From education to employment

Skills and training reform critical to Britain’s post-pandemic recovery

John Longworth, Chairman of the Independent Business Network

The Coronavirus pandemic has accelerated the transformation of the UK’s economy and its skills requirements.

A fundamental redrawing of the country’s skills and training industry is needed to ensure the labour market is equipped to meet this demand, writes John Longworth, Chairman of the Independent Business Network.

Coronavirus has turbocharged the transformation of the world of work.

A shift to remote working, the economic downturn, mixed with pre-existing changes to the UK economy means that the demands on the labour market are unprecedented.

Preparing the next generation of school leavers, graduates and existing workers to compete effectively in the jobs market poses a unique challenge to policymakers and employers alike.

Increased use of sophisticated software has boosted the need for digital skills. Dissatisfaction with the relevance of higher education has driven demand for more tailored vocational skills.

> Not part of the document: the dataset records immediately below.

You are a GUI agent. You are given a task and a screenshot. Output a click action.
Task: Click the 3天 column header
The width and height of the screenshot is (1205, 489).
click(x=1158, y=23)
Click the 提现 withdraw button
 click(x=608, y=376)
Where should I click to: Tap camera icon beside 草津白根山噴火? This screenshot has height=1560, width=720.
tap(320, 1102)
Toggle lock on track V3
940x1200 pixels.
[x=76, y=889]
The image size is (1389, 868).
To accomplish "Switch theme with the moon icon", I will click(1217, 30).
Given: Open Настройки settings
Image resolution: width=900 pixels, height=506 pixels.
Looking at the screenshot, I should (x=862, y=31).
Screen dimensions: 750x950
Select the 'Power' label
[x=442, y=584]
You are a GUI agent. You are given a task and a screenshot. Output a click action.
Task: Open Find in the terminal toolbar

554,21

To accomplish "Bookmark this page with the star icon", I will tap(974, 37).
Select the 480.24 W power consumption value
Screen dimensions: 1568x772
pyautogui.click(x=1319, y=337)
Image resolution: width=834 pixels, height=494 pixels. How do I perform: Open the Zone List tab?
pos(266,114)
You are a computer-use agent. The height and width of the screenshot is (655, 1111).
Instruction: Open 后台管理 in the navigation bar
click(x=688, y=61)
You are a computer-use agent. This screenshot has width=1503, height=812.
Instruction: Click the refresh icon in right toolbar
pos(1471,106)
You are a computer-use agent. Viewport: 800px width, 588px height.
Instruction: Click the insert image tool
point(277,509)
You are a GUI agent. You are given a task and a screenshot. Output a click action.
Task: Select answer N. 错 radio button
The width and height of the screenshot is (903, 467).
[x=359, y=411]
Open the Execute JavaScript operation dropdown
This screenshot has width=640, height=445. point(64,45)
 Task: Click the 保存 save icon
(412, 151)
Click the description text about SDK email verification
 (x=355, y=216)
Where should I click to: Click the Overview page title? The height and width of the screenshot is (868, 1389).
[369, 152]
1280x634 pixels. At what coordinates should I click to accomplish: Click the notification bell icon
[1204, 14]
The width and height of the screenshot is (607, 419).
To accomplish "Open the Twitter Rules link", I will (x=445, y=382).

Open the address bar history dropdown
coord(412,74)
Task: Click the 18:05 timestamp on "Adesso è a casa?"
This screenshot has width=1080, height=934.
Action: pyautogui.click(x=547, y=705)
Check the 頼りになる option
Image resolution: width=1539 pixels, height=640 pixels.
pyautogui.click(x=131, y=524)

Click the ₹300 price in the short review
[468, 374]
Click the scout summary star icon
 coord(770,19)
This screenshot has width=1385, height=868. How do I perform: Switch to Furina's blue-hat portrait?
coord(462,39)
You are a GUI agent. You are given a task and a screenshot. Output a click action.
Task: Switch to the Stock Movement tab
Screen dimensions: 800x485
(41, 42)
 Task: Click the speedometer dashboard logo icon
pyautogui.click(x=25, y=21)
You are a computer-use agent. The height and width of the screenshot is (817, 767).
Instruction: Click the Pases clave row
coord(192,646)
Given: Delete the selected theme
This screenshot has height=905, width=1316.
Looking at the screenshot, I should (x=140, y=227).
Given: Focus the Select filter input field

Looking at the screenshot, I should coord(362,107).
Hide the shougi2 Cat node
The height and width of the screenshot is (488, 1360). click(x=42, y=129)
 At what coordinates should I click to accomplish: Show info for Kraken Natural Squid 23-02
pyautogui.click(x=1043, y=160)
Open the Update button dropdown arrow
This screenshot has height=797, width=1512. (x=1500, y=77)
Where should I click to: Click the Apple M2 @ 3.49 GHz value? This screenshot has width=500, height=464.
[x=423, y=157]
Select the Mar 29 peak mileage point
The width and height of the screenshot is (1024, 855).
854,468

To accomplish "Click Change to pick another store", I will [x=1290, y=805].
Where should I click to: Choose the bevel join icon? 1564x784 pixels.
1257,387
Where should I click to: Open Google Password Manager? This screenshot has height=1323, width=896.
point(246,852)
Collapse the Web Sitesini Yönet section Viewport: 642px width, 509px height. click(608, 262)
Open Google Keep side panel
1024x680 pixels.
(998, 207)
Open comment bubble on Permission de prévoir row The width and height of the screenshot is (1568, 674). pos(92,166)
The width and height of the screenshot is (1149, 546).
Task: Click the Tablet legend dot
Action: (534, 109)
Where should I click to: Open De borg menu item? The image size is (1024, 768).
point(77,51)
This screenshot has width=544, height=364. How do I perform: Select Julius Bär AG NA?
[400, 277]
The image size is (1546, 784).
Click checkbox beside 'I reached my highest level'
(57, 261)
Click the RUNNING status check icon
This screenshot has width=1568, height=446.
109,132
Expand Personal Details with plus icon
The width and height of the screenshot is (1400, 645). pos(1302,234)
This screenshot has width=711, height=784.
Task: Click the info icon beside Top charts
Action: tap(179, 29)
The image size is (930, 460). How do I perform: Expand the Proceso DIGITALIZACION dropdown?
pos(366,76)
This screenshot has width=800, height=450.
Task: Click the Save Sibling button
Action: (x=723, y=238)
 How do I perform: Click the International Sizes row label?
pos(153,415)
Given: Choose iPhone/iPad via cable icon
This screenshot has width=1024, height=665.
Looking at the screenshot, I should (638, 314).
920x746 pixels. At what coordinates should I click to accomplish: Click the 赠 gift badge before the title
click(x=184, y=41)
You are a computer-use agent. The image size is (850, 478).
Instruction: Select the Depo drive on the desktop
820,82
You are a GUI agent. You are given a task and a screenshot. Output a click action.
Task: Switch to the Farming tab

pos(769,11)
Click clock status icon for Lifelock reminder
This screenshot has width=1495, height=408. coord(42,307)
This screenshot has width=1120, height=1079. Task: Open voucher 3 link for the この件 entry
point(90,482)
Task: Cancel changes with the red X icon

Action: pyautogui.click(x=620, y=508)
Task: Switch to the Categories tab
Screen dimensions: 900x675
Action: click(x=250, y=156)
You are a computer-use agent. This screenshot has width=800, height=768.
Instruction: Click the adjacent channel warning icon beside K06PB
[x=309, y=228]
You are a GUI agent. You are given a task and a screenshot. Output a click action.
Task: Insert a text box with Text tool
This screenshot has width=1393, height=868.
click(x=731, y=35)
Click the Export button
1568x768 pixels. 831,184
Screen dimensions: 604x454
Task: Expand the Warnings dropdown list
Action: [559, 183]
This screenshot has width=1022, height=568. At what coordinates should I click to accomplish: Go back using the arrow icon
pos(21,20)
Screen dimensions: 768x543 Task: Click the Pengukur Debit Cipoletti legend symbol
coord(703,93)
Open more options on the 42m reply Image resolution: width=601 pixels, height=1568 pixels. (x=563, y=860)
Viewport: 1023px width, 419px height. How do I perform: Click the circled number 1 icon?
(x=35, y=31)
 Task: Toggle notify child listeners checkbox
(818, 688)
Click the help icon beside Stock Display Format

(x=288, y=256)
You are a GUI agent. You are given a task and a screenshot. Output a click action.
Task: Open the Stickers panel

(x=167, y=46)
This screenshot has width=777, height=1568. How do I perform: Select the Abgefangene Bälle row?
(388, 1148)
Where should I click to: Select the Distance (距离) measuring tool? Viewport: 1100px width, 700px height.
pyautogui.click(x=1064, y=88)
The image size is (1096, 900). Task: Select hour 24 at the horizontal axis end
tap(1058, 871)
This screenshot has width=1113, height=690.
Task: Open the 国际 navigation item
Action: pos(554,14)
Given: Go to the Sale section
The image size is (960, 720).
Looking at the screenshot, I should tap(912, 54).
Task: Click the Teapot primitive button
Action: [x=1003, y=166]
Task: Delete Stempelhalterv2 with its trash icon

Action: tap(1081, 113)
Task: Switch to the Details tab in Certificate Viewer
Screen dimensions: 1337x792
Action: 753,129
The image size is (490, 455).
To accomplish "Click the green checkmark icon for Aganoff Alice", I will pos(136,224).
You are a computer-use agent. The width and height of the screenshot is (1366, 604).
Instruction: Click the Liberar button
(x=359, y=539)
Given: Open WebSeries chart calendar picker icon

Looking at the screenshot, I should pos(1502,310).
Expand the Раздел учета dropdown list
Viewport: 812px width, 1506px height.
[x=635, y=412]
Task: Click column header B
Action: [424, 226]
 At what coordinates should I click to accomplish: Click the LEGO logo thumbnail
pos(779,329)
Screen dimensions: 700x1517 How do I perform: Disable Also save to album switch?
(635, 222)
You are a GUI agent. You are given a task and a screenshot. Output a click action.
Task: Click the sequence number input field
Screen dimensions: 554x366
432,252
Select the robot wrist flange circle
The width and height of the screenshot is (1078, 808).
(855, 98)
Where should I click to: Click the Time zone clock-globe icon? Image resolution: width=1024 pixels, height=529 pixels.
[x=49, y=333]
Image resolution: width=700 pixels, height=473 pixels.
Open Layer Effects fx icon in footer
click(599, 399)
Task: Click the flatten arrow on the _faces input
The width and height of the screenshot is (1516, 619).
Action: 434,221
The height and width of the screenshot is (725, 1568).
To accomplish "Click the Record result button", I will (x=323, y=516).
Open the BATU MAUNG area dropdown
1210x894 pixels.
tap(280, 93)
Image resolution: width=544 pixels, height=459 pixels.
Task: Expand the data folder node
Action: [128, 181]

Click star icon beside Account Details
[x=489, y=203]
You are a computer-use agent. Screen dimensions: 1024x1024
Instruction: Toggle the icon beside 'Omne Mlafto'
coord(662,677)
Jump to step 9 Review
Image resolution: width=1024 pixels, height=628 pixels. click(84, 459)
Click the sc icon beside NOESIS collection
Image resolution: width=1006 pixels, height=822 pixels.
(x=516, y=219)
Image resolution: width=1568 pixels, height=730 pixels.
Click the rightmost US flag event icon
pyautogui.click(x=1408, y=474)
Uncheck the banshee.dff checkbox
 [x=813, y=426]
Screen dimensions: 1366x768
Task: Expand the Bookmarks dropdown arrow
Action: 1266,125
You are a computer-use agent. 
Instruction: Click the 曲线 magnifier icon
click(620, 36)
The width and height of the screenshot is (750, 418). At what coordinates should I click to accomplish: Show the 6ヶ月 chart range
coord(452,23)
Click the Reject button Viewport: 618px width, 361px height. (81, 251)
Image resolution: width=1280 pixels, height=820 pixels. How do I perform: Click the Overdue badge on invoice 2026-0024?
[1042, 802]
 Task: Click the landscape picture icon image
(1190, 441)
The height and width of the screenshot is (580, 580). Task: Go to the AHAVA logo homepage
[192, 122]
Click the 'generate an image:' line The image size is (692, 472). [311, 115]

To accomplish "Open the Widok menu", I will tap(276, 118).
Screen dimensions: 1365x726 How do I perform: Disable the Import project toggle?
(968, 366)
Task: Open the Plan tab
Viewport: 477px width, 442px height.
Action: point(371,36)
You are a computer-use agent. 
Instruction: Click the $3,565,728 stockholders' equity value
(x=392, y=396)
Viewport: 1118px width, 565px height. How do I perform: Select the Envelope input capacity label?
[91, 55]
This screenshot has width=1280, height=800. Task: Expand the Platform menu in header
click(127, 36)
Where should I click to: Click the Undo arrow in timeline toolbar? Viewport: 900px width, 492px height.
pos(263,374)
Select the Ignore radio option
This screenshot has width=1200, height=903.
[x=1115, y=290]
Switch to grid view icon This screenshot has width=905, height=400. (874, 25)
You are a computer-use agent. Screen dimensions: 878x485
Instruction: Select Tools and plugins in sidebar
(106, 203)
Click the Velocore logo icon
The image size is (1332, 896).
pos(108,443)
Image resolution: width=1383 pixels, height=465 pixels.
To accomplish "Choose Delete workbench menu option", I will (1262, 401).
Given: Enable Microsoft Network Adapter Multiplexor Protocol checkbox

Alongside this, longer term trends are also having a significant effect. A report by Deloitte Access Economics predicts that by 2030 two-thirds of all jobs will be made up of soft-skill-intensive occupations.

Government needs to re-examine the way it funds skills and training

To meet these requirements, the Government needs to re-examine the way it funds skills and training to ensure money flows to where it’s needed and where it’s most effective. Introduced in 2017, the apprenticeship levy was intended to provide money to improve skills and training provision.

However, according to the Chartered Institute of Personnel and Development and its chief executive Peter Cheese, the levy has hindered development opportunities due to the conditions imposed on it in terms of how apprenticeships are organised. Businesses need to be given the flexibility to decide whether apprenticeships are job-based, classroom-based, or both.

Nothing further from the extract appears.